Mercantile Rowing Club (VIC)

David commenced his rowing at St Kevin’s College where he rowed in the first crew  in 2013 and 2014. St Kevin’s were finalists in 2013. David was Deputy College Captain at St Kevin’s College in his final year.

After leaving school, he raced for Mercantile in our under 21 group very successfully winning the National Champion Under 21 Four and finishing second in the Under 21 Pair.

2015 National Championships under 21 four - David is in the middle of the Mercantile crew

2015 National Championships Mercantile with David in the stroke seat battling out gold and silver with Sydney University

During his final school years, David set his sights on an American Ivy League education. At that time, his older brother Alex was studying in the States at Brown University. As an aside, after graduation, David’s brother Alex went on to also row with Cambridge in The Boat Race.

 The admission process at Harvard is academically based but backing by the rowing team, who were keen to see him row, assists in the process. Fortunately for David, Harvard accepted his application. In speaking with David, he stressed on several occasions the great opportunities an Ivy League education can bring. He also made note of how well the academic and sporting endeavours of the University are managed and integrated. Both areas of endeavour place a great deal of stress on the students and there is unambiguous co-operation between the two sides of the university to make both sides work well. The Harvard Athletics website emphasises “Academic Integration & Competitive Excellence”.

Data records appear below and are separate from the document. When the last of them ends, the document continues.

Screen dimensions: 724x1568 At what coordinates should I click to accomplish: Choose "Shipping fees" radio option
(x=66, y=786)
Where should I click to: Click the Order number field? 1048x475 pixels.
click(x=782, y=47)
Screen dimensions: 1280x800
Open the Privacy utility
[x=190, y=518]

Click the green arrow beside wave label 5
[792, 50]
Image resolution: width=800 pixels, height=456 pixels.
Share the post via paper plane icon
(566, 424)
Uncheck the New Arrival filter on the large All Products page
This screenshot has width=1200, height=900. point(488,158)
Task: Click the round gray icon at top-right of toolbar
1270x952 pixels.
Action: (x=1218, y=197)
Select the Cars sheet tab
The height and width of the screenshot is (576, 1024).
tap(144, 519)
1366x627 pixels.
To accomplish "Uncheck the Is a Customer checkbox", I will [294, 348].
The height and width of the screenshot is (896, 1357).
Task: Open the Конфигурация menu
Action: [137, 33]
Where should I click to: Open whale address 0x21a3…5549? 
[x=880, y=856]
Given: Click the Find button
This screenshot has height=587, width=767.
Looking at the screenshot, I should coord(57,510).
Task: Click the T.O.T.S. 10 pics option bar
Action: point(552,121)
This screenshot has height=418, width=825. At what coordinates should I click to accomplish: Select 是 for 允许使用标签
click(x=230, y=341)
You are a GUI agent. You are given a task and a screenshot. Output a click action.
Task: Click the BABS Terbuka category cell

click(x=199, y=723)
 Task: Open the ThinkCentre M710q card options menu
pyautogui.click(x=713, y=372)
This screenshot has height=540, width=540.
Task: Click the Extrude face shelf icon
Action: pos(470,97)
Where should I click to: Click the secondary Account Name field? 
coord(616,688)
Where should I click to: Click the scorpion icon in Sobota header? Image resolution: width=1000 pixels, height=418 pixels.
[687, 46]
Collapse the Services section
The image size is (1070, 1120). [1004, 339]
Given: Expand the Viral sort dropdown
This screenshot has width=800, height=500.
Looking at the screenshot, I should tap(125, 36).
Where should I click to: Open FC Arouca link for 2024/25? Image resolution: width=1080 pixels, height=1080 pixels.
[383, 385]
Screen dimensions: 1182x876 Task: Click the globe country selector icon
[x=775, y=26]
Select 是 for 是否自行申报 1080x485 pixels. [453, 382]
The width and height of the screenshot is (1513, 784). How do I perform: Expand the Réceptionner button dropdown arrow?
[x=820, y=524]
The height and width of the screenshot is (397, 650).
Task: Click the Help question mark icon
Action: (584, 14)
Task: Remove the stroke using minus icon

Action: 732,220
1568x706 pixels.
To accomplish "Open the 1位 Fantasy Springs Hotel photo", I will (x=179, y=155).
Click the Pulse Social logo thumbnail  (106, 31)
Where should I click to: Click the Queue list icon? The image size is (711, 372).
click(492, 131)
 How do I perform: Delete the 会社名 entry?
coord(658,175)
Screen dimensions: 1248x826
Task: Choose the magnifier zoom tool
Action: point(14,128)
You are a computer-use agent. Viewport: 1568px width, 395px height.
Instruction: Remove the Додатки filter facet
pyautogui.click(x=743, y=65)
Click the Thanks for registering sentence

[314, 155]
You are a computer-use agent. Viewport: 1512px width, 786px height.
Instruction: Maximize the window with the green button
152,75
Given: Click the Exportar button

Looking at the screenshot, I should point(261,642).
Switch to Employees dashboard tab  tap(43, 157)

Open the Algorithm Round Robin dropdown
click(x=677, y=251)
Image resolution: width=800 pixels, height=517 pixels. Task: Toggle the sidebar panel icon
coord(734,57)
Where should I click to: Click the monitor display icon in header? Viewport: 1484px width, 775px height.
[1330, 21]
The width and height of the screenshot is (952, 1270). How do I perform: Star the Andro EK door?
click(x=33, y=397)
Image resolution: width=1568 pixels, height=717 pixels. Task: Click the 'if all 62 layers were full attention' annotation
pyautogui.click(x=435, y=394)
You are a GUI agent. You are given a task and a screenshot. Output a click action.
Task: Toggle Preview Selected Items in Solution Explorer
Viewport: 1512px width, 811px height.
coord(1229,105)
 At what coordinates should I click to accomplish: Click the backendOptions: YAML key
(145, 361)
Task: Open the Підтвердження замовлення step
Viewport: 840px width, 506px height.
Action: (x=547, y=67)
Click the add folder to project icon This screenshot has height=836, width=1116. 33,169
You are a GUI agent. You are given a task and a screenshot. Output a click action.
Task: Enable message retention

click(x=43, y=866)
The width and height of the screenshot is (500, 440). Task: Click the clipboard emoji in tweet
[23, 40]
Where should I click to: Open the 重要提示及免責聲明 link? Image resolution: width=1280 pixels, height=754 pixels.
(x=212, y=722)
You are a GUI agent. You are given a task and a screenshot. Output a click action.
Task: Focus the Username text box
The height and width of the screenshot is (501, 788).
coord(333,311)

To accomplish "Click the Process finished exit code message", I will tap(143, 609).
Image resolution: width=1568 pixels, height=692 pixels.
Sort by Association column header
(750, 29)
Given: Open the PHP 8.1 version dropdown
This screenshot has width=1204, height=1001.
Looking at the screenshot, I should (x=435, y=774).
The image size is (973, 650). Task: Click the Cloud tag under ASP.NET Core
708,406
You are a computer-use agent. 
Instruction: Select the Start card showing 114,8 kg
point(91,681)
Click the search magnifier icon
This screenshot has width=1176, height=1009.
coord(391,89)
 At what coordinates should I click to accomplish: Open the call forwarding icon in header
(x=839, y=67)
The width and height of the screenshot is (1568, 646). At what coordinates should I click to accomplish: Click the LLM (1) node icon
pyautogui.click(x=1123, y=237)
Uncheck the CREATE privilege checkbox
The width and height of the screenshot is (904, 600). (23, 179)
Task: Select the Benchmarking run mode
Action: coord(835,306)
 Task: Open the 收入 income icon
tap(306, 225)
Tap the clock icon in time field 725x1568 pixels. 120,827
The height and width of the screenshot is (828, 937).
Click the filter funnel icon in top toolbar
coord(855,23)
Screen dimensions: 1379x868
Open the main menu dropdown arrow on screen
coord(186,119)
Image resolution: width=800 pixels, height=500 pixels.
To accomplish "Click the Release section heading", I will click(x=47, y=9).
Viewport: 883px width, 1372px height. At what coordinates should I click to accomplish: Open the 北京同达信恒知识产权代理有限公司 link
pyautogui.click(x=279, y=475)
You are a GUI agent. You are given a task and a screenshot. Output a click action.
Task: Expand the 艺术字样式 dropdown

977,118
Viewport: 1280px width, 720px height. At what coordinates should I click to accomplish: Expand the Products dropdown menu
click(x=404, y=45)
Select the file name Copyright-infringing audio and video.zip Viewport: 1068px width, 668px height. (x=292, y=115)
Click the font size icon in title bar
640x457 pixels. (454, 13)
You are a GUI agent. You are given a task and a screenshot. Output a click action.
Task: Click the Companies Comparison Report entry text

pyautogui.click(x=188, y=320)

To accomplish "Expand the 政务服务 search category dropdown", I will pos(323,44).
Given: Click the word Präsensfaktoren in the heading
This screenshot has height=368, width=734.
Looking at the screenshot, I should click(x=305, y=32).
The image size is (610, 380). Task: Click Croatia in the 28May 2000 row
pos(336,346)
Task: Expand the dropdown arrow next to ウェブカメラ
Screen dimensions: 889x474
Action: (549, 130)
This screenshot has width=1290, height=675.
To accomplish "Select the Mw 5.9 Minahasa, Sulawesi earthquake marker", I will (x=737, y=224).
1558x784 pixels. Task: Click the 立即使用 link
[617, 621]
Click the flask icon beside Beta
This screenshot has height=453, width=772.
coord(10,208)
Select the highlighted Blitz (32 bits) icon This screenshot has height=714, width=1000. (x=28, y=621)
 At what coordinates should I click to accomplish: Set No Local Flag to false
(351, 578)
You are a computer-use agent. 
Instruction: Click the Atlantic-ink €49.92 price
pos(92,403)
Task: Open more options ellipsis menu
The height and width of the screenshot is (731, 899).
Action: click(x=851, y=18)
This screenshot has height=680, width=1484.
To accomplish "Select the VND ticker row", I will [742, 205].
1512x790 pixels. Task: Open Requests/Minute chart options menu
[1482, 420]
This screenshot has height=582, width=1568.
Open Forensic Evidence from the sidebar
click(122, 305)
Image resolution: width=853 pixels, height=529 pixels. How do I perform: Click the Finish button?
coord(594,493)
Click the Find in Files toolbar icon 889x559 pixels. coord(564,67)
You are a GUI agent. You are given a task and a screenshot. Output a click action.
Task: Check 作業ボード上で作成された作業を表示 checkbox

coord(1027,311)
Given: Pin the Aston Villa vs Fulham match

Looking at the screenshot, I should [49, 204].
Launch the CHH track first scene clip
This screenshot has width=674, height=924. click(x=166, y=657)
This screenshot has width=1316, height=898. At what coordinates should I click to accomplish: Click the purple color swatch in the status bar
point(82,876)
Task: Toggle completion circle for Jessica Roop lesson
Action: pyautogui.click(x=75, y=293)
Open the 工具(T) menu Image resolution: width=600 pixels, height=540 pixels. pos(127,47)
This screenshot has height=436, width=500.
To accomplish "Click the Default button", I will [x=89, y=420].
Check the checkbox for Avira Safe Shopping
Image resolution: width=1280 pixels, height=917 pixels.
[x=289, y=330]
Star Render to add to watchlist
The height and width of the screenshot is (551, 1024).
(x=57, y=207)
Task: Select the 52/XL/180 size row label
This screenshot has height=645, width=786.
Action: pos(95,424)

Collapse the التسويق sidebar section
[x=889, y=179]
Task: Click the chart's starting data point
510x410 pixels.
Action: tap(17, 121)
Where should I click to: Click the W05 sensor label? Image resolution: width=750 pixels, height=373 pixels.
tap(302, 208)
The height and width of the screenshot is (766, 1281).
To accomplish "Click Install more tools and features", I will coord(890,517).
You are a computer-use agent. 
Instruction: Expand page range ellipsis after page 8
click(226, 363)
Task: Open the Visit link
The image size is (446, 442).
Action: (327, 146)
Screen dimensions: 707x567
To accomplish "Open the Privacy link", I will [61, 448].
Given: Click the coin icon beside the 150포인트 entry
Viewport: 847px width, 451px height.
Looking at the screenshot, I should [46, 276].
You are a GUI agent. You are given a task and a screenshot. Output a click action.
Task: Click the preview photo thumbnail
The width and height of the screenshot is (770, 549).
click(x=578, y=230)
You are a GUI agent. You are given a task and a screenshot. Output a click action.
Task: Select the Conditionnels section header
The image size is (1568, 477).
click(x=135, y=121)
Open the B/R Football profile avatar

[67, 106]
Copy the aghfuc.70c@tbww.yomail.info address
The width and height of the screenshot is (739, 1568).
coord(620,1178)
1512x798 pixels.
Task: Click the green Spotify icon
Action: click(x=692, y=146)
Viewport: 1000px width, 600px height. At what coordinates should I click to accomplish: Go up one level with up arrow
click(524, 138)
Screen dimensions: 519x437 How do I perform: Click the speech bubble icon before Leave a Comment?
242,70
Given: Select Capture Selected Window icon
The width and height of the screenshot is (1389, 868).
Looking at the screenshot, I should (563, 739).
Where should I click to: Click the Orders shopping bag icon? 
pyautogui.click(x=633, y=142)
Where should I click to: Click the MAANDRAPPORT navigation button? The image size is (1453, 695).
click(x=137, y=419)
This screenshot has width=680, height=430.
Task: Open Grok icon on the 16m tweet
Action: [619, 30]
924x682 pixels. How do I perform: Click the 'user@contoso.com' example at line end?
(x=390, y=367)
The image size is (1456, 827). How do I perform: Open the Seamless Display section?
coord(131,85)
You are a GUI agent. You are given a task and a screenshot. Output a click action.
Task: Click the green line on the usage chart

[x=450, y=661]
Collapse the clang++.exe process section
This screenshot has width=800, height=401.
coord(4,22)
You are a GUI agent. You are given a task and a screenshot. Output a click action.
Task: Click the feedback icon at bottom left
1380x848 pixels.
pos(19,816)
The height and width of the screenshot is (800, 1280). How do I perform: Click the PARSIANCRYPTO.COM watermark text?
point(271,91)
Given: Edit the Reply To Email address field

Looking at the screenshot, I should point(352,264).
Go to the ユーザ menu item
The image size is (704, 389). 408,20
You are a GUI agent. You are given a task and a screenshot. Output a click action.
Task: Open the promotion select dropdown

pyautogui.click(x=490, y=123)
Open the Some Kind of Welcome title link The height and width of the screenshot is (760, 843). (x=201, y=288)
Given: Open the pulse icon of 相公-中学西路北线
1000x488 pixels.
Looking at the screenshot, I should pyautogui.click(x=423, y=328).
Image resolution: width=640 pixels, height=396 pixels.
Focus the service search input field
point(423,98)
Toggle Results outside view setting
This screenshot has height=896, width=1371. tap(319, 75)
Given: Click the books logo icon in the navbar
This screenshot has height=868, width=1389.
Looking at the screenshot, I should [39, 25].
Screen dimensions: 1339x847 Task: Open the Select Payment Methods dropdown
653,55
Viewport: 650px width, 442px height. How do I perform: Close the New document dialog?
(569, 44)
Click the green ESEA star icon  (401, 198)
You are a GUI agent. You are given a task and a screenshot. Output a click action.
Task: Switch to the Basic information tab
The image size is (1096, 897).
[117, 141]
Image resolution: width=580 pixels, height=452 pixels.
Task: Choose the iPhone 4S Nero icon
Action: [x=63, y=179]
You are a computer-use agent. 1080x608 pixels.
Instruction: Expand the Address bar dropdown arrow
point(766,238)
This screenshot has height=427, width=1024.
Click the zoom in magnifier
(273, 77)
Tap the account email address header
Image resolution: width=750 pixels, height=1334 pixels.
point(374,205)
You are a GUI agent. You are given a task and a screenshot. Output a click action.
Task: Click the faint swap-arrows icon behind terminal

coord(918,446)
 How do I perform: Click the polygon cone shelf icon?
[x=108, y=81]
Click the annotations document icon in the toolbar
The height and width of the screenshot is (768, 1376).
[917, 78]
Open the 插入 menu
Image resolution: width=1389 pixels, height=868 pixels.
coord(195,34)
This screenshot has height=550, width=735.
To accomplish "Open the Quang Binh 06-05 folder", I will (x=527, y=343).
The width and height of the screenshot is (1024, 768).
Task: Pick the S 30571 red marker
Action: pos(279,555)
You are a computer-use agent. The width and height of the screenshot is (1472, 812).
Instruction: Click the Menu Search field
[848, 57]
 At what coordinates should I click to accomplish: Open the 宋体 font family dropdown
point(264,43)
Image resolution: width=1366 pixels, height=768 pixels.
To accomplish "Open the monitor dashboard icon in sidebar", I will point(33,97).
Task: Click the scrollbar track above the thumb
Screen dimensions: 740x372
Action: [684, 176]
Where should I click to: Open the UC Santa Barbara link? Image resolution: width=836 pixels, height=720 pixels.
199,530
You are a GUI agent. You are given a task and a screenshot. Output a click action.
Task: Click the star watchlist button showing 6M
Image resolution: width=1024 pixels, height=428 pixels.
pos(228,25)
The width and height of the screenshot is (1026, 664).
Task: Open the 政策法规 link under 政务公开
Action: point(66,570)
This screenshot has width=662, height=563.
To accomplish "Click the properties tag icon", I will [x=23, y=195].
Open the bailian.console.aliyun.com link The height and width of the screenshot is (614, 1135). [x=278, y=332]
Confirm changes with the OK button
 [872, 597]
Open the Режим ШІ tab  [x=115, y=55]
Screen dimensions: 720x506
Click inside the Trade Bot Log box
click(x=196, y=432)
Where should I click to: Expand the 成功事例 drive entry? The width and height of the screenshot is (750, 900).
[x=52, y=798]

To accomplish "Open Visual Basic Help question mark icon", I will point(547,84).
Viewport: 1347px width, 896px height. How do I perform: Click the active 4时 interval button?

Above: A screen shot from IRA’s in the Varsity Four – David in stroke seat

David has had a good start to his Harvard education finishing first year with good academic results and rowing in the fourth varsity crew. The crew finished second in the east coast races. The crew comprised only 50% Americans with quite a number of British rowers.

He is studying in a four year course which gives him opportunities to aspire to the second boat next year and the Varsity boat in later years. There are five junior varsity crews which are all of a high standard. This creates good competition between the boats and pushes all the rowers, particularly when they train side by side. Unlike other nationalities, the several Australian rowers in these boats enjoy far more banter amongst themselves than the other nationalities. I suspect that the Aussies stand out amongst the others.

The future? With David’s course finishing in 2019, a slant at the 2020 Olympic team is a possibility. In the meantime, there may be under 23 Australian team possibilities. However as with many of the rowers who go to the States to study, other opportunities and pressures may get in the way of a return. Time will tell.